Jermak äusserte sich nicht zu ukrainischen Zusagen, die Moskau nach eigenen Angaben erhalten hat. Nach russischen Angaben hat die Ukraine schriftlich zugesichert, die Häfen und den Seekorridor für die Getreideexporte über das Schwarze Meer nicht für militärische Zwecke zu nutzen.
Die Kehrtwende Moskaus zeige immerhin, dass Putin in gewissem Masse ein rationaler Politiker bleibe und auch nachgeben könne, meinte die russische Analystin Tatjana Stanowaja. «Der Kreml geriet selbst in die Falle und wusste nicht, wie er da wieder rauskommen soll. Den Deal haben sie zwar ausgesetzt, aber sie wussten am Ende nicht, wie sie die Getreideausfuhr stoppen können», so die Expertin. Russland habe die Getreideschiffe nicht beschiessen wollen.

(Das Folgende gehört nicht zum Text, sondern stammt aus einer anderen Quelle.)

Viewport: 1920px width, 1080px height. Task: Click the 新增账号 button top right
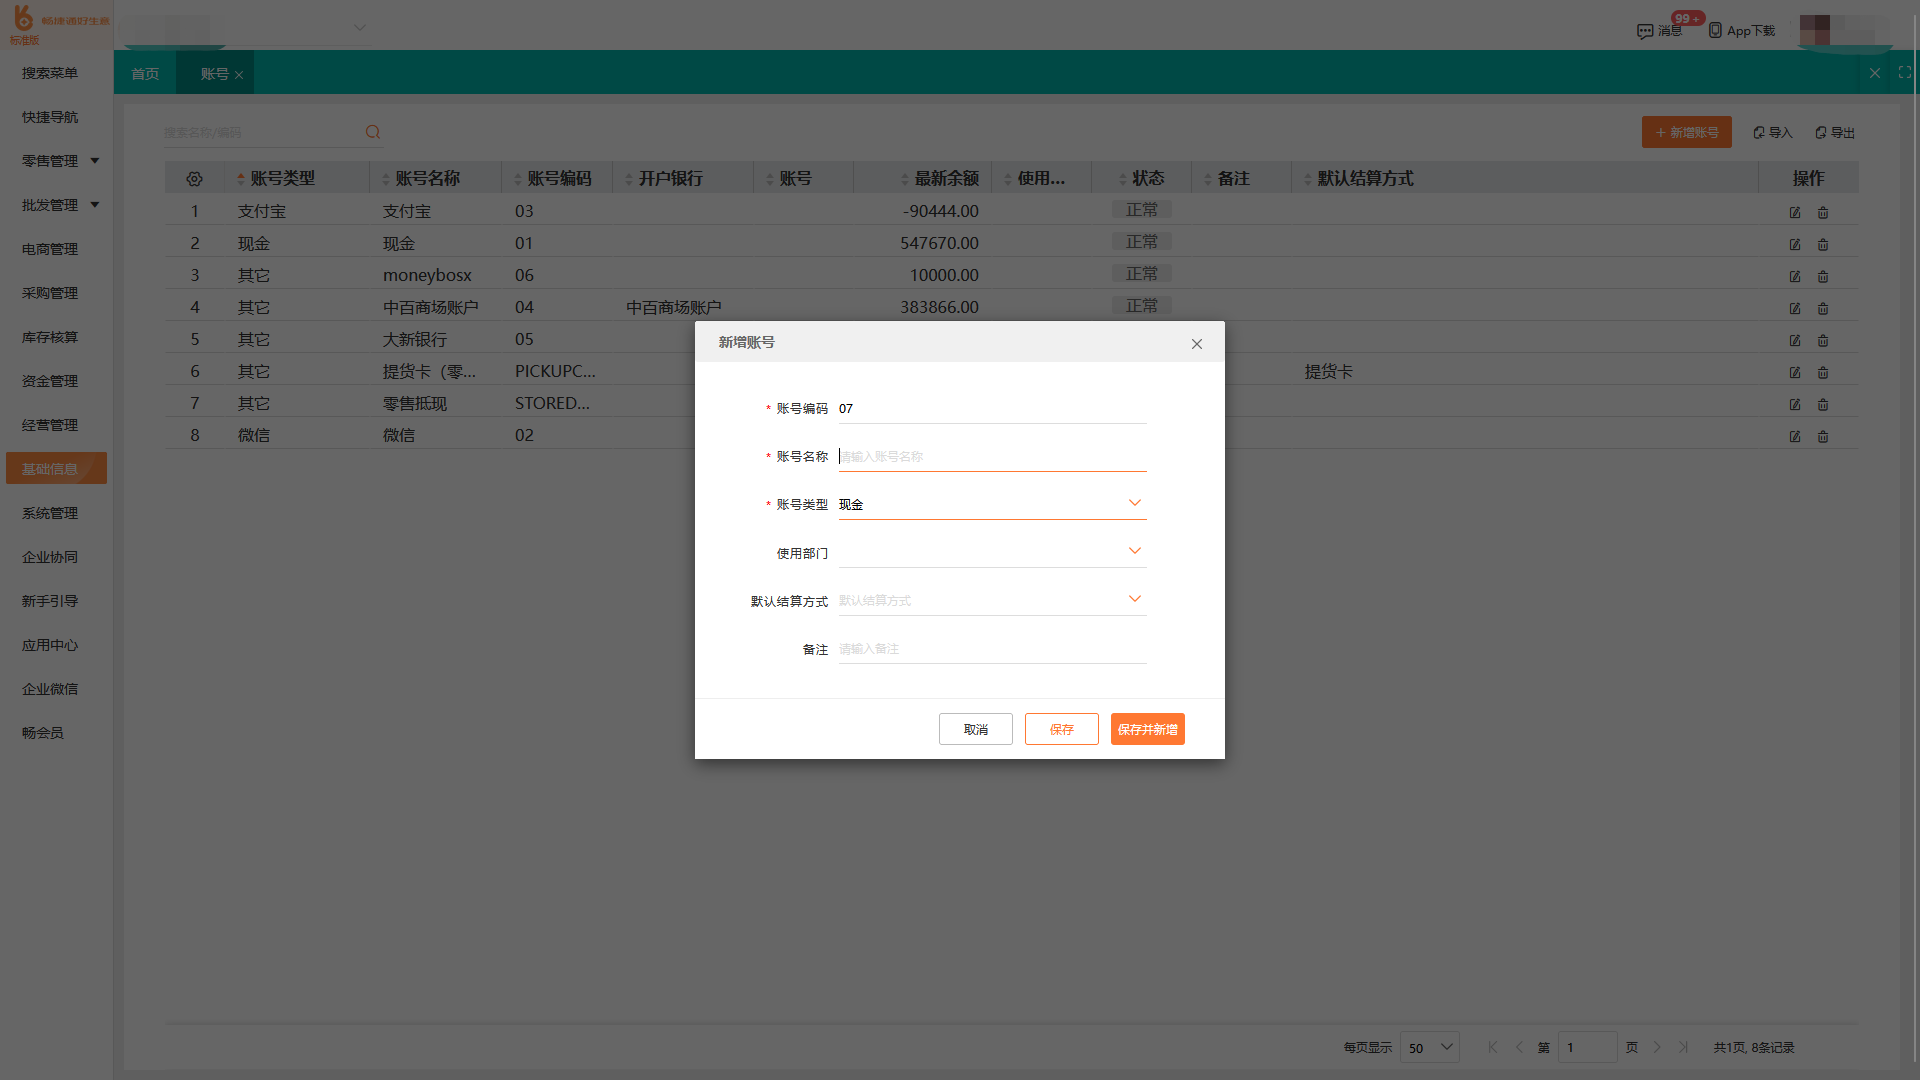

Das Welternährungsprogramm (WFP) sprach nach Russlands Einlenken von einer guten Nachricht für Hungernde auf der Welt. «Für Millionen Notleidende weltweit sind diese Schiffe Hoffnungsträger, die Leben retten können», sagte Martin Frick, Leiter des Berliner Büros der UN-Organisation, der Deutschen Presse-Agentur. Seit der Unterzeichnung des Abkommens im Sommer habe das WFP mehr als 220 000 Tonnen Weizen von ukrainischen Häfen aus für Hungernde in Afghanistan, Äthiopien und Jemen abtransportiert. Weitere 160 000 Tonnen sollten bald folgen.
Kremlchef Wladimir Putin hat einen neuen Ausstieg aus dem Getreideabkommen mit der Ukraine nicht ausgeschlossen, sollte es aus russischer Sicht Verstösse dagegen geben. «Russland behält sich das Recht vor, aus diesen Vereinbarungen auszusteigen für den Fall, dass die Garantien seitens der Ukraine verletzt werden», sagte Putin am Mittwoch bei einer Videokonferenz mit dem nationalen Sicherheitsrat. Auch bei einem Ausstieg aus dem Abkommen sei Russland aber bereit, die für ärmere Länder bestimmten Getreidelieferungen durch den vereinbarten Korridor passieren zu lassen.